#### [SELECTED PASSAGE]

NEW YORK — Exxon Mobil reported its third consecutive quarter of losses as the global pandemic curtailed travel and crippled global economic activity.
The energy giant on Friday posted a $680 million third-quarter loss and revenue tumbled to $46.2 billion, down from $65.05 billion during the same quarter last year.
The string of losses and what by almost all counts will be a money-losing year is new territory for Exxon Mobil, which has not posted an annual loss since Exxon and Mobil merged in 1999.
“This is a business that’s made a billion dollars a quarter on average from 2011 to 2018 and it’s had a rough go,” said Peter McNally, global sector lead for industrials, materials and energy at Third Bridge, a research firm.
Already struggling with weak prices from oversupply, the pandemic has intensified the pain for oil and gas companies. The price of U.S. benchmark crude has fallen 40% since the start of the year. The cost for a barrel of oil tumbled 10% just this week as coronavirus infections surged in the U.S. and abroad.
Commuting to work has largely ended for millions of people. Air travel this year fell to levels not seen in the jet age and the economy suffered its worst contraction in decades as factories and other big energy consumers shut down. All indications point to a Thanksgiving celebrated close to home, and in smaller numbers this year.
Exxon has begun slashing costs to offset falling energy demand, and that means jobs.
A day after announcing 1,900 job cuts, Exxon said on Friday that it plans to cut 15% of its global workforce by the end of next year, about 11,250 jobs. The company employed 75,000 people at the end of 2019.
Chevron also announced job cuts Thursday after closing on its acquisition of Noble Energy earlier this month, saying it would trim the headcount at that company by about a quarter.
“We remain confident in our long-term strategy and the fundamentals of our business, and are taking the necessary actions to preserve value while protecting the balance sheet and dividend,” said Exxon Mobil CEO Darren Woods in a prepared statement.
Exxon said Friday that it may divest $25 billion to $30 billion in North American dry gas assets, and that it would cut capital expenditures to between $16 billion and $19 billion next year.
That would follow a year in which Exxon reduced capital spending by 30%, to $23 billion.
“We are on pace to achieve our 2020 cost-reduction targets and are progressing additional savings next year as we manage through this unprecedented down cycle,” Woods said.
Those planned reductions might not be enough to appease some investors. Exxon was the only one of the super-majors to post a loss this quarter, and is behind its peers in cost-cutting, said Jennifer Rowland, senior analyst at Edward Jones. “Everyone else either stayed in the black or got back into the black from the abyss of the second quarter. I think it’s telling that they’re the only ones still running in the red.”

#### [PROBLEMS TO SOLVE]
**1.** In the Exxon Mobil earnings article, restate the paragraph beginning "Already struggling with weak prices" as a short bulleted list that keeps its main facts.
**2.** Carry on the article about Exxon Mobil's quarterly losses with a few more paragraphs, starting after its final sentence.

#### [EXTRACTED DATA]

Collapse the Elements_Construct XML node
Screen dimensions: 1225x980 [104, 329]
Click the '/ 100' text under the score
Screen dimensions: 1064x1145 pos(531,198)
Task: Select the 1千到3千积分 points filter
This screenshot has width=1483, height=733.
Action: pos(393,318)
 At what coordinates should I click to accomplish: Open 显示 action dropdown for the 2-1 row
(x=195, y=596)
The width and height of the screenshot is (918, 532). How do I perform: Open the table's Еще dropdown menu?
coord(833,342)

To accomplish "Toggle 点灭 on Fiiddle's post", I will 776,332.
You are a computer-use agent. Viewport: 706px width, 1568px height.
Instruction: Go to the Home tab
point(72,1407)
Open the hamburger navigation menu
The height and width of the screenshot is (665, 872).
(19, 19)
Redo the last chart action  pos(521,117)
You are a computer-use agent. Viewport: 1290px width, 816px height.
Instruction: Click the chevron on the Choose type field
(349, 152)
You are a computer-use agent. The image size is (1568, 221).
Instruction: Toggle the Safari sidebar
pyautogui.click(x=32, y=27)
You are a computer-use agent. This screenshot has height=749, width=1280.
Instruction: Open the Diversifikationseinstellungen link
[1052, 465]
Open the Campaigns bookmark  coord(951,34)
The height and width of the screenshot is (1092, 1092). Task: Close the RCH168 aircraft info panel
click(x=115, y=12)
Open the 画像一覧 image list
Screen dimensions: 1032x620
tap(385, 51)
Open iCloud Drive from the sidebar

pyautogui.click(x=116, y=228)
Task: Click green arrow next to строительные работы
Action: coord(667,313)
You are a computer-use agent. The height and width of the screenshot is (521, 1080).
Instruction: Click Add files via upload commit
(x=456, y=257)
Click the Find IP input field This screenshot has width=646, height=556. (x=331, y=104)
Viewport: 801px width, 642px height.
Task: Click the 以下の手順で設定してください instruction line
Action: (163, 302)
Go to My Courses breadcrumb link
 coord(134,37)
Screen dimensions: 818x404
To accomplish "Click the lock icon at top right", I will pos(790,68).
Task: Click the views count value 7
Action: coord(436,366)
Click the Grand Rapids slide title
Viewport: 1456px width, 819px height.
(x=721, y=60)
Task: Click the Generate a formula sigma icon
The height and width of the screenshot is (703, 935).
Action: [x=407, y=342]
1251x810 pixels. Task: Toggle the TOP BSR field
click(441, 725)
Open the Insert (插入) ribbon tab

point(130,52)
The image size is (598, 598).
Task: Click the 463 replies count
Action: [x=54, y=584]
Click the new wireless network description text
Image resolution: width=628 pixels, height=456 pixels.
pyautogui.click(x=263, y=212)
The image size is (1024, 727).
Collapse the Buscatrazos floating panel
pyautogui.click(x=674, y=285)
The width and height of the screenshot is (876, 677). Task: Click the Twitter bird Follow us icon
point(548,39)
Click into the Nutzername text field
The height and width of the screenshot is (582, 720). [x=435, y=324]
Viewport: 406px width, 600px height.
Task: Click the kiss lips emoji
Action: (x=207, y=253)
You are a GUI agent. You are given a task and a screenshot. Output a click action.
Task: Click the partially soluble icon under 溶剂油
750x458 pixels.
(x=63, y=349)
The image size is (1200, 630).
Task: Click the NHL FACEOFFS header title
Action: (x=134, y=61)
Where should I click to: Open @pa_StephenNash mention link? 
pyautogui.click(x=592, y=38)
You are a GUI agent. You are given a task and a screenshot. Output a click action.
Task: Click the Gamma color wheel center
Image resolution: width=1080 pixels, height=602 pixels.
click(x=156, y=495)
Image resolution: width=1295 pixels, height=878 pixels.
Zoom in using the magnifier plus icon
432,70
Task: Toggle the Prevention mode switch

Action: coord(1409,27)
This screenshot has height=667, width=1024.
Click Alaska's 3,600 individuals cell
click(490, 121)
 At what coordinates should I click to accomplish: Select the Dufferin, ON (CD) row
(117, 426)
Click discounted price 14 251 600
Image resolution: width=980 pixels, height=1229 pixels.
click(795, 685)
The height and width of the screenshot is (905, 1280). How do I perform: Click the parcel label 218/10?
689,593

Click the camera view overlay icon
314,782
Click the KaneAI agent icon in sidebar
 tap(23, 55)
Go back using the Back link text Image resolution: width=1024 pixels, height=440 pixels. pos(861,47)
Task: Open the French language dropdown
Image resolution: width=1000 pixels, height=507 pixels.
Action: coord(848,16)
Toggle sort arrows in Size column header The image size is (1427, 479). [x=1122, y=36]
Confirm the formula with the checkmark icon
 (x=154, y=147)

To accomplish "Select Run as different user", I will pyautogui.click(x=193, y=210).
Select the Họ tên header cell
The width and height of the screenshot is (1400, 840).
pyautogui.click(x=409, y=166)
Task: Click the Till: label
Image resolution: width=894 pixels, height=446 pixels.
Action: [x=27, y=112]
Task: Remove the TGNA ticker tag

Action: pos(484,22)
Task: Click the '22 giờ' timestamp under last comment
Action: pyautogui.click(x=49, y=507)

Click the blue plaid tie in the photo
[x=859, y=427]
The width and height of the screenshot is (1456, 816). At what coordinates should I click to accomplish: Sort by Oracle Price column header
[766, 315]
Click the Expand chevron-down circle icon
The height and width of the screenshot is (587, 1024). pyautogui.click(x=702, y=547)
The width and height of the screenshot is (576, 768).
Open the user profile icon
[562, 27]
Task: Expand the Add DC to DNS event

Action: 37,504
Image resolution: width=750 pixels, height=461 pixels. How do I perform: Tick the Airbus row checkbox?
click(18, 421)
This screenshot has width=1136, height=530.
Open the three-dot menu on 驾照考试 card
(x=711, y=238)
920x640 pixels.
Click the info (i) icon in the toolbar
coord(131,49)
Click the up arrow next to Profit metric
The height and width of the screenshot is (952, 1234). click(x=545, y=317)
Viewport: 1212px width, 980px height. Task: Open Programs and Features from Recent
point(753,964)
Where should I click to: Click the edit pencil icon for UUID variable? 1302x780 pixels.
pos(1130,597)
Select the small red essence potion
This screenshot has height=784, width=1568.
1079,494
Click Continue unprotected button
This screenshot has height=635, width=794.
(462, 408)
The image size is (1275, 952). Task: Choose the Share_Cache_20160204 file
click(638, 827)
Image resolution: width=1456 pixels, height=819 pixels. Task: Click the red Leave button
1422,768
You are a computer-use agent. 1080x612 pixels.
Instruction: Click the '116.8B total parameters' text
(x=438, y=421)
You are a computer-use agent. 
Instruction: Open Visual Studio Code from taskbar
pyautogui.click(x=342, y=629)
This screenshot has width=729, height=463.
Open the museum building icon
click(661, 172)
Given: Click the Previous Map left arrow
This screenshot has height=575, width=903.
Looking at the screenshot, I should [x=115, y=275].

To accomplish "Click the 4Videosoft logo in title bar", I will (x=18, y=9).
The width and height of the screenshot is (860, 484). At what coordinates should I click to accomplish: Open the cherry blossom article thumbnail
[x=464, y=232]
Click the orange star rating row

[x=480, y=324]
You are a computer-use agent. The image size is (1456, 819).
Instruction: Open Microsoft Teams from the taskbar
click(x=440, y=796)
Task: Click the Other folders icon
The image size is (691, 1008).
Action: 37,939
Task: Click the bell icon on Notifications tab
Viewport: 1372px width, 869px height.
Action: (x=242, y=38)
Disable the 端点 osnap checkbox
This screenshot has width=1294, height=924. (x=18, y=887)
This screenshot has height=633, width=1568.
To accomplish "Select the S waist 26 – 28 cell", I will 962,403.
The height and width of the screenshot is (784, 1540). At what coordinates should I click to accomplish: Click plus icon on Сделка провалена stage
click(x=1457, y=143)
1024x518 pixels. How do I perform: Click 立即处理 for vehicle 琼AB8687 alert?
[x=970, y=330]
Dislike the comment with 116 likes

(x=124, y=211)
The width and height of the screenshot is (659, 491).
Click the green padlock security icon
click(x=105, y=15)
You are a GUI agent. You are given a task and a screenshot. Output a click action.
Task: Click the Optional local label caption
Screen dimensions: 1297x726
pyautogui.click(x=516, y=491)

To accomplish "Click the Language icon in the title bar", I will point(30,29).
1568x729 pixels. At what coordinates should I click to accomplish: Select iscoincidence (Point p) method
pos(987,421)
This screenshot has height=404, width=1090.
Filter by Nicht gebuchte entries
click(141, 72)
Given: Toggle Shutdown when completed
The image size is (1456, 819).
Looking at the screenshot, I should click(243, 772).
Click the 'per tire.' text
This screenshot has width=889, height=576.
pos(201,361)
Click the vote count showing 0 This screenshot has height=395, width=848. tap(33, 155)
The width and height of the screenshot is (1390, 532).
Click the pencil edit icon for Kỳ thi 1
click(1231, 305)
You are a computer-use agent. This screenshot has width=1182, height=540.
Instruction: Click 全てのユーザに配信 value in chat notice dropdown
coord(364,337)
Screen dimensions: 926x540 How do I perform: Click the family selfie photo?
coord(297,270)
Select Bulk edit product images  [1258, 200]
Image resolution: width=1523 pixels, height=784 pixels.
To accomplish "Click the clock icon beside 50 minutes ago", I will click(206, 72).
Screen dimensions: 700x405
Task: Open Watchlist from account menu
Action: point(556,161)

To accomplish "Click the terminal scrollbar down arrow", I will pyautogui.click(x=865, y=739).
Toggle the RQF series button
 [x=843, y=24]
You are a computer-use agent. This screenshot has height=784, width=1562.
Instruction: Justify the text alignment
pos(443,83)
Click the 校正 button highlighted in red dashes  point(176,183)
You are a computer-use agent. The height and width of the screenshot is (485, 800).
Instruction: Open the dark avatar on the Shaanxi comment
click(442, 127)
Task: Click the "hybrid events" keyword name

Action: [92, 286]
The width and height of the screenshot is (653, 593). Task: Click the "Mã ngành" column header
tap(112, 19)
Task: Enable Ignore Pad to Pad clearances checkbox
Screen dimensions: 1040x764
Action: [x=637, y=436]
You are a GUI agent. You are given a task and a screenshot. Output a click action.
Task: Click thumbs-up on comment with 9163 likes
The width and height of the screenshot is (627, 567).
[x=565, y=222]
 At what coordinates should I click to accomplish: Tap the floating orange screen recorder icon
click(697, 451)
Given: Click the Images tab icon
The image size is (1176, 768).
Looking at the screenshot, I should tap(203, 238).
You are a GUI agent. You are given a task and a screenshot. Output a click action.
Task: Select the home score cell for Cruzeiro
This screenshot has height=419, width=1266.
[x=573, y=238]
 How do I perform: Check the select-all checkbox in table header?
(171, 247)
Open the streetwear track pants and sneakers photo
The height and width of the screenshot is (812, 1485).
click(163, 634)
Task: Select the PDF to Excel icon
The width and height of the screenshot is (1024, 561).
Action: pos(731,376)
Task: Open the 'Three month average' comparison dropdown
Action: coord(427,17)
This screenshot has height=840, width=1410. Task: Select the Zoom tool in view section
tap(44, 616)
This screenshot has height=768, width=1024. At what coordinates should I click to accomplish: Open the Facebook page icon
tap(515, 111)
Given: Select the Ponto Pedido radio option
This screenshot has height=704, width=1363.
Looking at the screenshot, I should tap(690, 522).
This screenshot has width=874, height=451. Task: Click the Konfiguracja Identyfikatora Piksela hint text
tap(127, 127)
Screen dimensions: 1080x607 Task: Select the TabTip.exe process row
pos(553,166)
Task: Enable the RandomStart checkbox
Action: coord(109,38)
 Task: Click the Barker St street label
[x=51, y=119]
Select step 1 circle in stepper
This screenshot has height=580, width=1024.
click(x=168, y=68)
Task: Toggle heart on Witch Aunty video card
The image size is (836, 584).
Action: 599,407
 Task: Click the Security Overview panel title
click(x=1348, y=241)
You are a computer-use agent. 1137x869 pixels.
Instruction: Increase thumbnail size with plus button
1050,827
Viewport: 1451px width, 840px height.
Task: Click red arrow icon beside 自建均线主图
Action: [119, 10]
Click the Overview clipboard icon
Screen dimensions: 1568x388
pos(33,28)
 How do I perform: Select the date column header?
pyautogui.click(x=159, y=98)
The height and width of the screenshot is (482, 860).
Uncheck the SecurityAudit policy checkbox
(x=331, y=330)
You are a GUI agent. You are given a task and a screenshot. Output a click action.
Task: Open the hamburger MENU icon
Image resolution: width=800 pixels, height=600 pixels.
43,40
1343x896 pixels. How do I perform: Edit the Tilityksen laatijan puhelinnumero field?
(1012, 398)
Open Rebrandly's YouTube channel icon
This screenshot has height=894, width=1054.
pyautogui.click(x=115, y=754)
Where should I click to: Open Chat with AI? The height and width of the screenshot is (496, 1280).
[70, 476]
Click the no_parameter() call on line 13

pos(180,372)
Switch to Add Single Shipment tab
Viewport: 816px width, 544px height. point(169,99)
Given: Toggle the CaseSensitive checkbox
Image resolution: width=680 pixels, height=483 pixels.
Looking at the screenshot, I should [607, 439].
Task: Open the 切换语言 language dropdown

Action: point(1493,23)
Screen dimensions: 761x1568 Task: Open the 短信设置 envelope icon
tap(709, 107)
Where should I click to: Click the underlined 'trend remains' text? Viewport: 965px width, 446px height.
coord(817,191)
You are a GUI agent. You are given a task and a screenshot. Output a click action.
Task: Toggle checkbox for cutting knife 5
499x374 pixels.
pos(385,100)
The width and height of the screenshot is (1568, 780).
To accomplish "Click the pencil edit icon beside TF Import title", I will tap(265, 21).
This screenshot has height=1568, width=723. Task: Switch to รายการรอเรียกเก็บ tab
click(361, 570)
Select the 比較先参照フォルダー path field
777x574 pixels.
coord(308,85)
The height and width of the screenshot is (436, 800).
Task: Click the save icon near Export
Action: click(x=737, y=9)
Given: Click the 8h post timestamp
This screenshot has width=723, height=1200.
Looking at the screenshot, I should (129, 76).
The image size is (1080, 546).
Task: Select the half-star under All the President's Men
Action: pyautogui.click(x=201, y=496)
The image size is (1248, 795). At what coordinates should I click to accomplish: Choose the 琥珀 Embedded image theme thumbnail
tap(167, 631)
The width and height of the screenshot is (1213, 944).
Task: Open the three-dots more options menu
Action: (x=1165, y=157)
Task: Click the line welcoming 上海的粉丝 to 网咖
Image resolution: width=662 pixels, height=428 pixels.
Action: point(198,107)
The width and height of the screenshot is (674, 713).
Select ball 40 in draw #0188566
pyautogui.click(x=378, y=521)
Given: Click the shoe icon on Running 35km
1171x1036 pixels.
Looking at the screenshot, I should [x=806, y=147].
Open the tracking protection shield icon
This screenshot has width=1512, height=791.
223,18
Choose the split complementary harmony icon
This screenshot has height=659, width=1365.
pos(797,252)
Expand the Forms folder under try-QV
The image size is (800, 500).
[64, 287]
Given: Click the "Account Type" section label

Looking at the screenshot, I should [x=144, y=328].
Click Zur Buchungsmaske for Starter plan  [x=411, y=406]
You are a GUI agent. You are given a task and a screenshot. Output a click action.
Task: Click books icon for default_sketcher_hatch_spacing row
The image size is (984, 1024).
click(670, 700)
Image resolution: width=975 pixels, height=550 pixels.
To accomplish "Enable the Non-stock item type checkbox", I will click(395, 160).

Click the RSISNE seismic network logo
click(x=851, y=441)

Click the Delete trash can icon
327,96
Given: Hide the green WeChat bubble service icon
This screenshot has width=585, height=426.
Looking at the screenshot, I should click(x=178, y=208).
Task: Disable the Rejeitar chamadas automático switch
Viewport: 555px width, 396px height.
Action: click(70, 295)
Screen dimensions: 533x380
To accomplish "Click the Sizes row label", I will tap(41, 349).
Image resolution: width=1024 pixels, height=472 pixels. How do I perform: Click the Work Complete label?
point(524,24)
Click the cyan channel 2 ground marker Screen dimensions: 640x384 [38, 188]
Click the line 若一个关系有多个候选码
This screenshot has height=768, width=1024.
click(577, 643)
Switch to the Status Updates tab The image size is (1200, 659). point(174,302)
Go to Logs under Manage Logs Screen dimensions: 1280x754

#### [REPLIES]
**1.**
- Oil and gas companies were already hurt by weak prices from oversupply, and the pandemic has made it worse.
- The price of U.S. benchmark crude has fallen 40% since the start of the year.
- A barrel of oil fell 10% this week as coronavirus infections surged in the U.S. and abroad.

**2.**
The Irving, Texas, company produced 3.7 million barrels of oil per day in the third quarter, up 1% from the second quarter. But production is down slightly from the same period last year.
“We are not cancelling any projects that are in execution or in the funding process,” said Andrew Swiger, chief financial officer, in a conference call Friday.
Several analysts on the call questioned why Exxon will continue paying a dividend given the losses it’s suffering.
“Our objective is to maintain the dividend, advance the highest value investments, and maintain the debt at a cost- competitive level,” Swiger said.
“It’s not going well,” McNally said about Exxon. “You have to squint at some of the things to find things that are good.”
And the third quarter was an improvement compared with the last, when oil futures crashed below zero. Exxon and Chevron lost a combined $9 billion.
Chevron on Friday swung to a loss of $207 million after a quarterly profit of $2.9 billion last year. Revenue fell by $11 billion, to $24 billion.
Oil prices appeared to stabilize during the third quarter, however, and better conditions enabled Exxon to recover some of the production it had curtailed, the company said.
Demand for refined products also improved, and chemical sales volumes rose as demand for packaging increased and automotive and construction markets recovered, Exxon said.
Oil demand is expected to fall 8% globally this year, according to the International Energy Agency. While some demand has recovered since oil futures fell below $0 a barrel in April, countries are again locking down as the coronavirus surges anew across Europe and the U.S.
Exxon’s stock fell almost 3% Friday, and it’s down more than 50% this year. Chevron was relatively unchanged, but its shares are down about 40% in 2020.
The energy sector is the only one in the S&P 500 to fall since President Donald Trump took office. Energy stocks in the index have lost nearly 57%, and the five worst-performing stocks since Trump’s presidency began were energy companies.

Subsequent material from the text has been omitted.